# TRY IT
Please state how many lines of the records hold the string "mode", giving nothing but the number.

Records from a collection
^^^^^^^^^^^^^^^^

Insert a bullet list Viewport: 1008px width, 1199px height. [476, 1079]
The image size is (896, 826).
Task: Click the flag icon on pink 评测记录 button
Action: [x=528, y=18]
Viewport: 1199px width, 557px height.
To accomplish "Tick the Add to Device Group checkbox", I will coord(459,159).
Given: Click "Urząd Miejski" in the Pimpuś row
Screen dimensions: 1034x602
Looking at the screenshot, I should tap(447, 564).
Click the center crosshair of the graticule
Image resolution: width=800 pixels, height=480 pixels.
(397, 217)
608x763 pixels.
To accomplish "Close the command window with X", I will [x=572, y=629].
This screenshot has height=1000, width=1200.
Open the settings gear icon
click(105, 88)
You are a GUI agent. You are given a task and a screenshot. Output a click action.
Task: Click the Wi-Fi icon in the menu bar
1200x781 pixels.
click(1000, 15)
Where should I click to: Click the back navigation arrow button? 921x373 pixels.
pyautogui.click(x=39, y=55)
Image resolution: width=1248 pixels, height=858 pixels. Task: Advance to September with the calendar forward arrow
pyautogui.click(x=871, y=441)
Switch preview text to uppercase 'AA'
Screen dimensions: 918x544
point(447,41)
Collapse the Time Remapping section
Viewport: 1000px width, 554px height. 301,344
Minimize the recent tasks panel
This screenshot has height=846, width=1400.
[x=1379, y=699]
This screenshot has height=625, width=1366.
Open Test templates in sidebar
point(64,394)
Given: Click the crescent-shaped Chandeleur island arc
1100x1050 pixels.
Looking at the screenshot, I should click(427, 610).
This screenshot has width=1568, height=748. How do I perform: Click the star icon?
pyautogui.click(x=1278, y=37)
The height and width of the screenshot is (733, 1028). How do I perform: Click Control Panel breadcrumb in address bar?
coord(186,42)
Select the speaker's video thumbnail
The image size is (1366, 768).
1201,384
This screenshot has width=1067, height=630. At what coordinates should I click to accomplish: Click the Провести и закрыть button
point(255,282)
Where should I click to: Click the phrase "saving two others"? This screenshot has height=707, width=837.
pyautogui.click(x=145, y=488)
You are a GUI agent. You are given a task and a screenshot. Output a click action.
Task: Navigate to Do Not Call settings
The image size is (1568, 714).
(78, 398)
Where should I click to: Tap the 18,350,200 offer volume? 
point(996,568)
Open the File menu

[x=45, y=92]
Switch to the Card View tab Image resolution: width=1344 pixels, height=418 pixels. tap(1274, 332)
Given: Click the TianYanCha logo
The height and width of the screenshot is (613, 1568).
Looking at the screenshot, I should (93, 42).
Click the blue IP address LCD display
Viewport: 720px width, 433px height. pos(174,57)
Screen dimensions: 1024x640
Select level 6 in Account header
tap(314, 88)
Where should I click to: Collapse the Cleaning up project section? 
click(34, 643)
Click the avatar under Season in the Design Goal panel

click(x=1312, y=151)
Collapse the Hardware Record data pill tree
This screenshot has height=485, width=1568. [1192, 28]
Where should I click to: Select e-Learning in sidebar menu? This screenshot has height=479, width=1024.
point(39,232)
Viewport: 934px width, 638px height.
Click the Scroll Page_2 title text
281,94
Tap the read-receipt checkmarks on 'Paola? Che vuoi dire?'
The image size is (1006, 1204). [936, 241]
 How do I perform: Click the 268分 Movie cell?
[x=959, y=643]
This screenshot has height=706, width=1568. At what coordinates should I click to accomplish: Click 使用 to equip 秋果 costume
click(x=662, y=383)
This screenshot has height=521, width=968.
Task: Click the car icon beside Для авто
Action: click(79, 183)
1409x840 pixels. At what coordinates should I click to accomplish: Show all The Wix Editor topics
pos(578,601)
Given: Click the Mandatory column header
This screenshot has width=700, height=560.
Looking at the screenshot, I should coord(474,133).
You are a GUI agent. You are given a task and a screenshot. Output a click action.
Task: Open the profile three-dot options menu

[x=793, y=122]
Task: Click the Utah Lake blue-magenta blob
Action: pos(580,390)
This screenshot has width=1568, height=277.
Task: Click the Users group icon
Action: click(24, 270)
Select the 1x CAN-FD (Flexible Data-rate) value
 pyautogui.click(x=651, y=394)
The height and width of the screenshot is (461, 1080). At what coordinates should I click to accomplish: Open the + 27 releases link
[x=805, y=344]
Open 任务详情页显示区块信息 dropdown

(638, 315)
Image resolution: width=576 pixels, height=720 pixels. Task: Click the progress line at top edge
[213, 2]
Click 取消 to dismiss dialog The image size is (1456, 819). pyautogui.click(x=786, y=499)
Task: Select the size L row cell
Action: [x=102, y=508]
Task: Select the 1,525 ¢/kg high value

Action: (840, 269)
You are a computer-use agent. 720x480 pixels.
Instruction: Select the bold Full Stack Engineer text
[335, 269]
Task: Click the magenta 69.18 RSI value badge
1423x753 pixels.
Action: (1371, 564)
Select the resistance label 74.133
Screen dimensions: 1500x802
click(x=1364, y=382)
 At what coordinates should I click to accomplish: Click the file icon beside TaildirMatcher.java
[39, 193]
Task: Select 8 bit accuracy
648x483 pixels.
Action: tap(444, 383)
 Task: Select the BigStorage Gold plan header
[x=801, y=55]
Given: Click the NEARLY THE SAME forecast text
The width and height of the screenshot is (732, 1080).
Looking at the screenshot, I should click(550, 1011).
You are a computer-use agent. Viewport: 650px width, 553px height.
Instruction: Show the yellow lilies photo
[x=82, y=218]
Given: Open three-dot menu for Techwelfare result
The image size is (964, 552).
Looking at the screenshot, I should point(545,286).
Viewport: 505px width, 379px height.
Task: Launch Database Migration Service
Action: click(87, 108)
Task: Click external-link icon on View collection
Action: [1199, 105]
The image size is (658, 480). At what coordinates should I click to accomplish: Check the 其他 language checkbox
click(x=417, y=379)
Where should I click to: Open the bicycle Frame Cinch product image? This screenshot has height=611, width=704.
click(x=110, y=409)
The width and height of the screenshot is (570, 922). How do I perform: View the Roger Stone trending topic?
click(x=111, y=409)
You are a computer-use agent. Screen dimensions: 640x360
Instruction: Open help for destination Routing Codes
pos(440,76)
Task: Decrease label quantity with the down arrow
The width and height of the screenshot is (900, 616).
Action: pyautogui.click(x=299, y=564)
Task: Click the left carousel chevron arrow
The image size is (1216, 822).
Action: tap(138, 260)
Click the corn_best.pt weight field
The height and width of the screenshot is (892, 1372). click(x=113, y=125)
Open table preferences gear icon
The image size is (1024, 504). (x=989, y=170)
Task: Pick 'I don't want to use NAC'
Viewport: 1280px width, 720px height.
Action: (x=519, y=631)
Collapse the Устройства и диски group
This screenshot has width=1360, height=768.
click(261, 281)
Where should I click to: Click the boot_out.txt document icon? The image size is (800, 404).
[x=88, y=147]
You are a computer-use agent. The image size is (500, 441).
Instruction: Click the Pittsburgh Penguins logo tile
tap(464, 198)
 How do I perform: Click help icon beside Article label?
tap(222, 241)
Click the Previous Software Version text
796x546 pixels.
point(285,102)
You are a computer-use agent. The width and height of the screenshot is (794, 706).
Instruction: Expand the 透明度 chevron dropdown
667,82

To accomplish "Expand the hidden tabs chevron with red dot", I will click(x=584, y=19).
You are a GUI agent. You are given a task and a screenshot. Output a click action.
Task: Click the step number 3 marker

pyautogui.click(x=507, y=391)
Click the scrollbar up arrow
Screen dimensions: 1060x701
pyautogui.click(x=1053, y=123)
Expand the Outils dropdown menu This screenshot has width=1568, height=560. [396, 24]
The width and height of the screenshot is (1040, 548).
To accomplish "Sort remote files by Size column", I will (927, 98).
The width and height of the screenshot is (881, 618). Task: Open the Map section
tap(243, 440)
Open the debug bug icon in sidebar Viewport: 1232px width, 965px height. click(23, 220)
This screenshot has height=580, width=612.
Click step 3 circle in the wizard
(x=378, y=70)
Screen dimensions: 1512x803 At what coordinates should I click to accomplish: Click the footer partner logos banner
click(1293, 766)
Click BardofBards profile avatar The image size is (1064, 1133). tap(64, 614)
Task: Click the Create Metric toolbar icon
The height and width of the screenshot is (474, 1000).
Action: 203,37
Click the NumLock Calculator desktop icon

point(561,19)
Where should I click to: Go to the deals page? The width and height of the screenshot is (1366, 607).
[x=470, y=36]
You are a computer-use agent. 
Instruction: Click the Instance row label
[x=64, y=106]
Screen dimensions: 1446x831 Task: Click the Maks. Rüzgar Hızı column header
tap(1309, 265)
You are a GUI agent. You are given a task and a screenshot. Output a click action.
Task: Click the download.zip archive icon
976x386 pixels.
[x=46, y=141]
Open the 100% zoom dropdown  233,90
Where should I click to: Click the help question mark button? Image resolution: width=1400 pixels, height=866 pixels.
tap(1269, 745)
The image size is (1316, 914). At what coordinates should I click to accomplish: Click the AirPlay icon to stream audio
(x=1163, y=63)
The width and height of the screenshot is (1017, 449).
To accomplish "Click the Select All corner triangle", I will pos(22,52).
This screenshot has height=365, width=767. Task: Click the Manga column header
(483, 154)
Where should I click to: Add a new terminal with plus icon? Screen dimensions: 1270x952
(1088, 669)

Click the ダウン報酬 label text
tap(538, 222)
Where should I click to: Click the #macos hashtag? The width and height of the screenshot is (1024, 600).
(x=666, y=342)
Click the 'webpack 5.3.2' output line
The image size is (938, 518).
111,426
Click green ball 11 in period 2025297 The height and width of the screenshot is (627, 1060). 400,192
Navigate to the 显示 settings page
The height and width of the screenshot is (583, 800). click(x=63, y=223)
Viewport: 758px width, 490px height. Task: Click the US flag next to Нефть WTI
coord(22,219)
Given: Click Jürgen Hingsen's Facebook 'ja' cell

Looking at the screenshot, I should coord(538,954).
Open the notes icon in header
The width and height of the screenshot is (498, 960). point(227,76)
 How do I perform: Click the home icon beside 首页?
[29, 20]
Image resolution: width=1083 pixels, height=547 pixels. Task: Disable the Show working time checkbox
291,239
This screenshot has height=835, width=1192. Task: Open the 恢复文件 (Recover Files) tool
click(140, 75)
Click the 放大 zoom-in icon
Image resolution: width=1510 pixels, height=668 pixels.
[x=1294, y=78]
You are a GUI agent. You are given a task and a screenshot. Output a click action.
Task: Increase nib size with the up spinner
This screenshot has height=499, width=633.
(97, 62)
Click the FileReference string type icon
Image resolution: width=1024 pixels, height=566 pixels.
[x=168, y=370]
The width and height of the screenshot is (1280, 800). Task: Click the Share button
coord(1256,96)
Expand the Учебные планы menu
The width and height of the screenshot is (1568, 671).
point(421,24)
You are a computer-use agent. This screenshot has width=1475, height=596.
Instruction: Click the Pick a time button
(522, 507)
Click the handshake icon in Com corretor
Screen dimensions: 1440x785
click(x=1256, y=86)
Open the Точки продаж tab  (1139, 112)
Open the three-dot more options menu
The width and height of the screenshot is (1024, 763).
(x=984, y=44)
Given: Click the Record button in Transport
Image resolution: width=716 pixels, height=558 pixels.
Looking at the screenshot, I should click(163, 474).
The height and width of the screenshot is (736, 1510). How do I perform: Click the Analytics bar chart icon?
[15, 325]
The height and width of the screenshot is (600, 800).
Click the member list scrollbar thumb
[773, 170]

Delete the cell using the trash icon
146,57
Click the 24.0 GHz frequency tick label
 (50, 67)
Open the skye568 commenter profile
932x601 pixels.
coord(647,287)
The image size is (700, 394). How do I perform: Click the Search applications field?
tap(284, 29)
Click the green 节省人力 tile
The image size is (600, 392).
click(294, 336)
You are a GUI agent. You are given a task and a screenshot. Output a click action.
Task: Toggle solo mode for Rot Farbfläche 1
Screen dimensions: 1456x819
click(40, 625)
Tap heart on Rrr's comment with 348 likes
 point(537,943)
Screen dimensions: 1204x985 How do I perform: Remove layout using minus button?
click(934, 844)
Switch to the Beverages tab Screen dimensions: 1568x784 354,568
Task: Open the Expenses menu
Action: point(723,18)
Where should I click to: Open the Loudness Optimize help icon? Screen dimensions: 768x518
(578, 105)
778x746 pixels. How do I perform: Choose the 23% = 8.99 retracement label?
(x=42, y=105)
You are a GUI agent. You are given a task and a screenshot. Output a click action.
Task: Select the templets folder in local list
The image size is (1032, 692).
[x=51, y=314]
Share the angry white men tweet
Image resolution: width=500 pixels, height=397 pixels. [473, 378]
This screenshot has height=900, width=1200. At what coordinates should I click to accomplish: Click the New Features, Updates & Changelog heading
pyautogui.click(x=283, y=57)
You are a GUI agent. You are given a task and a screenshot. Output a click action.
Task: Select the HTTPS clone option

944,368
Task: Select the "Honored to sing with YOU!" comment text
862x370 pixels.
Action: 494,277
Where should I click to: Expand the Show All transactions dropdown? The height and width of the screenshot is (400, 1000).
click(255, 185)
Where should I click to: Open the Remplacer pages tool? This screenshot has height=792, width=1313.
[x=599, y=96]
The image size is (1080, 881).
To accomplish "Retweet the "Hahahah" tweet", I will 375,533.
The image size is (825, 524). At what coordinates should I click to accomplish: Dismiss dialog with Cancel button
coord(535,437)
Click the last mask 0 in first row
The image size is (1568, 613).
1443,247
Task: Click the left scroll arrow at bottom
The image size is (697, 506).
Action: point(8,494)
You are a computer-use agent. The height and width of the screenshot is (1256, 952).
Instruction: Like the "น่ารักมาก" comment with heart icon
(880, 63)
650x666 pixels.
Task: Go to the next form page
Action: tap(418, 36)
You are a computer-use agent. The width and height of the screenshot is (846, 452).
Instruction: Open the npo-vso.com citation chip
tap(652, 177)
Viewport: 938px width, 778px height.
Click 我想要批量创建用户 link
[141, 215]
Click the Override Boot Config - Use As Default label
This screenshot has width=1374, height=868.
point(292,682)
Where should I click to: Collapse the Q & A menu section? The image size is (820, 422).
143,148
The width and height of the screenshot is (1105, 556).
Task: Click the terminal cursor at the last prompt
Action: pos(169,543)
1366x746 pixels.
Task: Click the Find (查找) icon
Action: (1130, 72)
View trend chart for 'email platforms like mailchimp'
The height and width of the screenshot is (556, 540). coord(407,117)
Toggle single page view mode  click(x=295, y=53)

^^^^^^^^^^^^^^^^

# EXPECTED ANSWER
2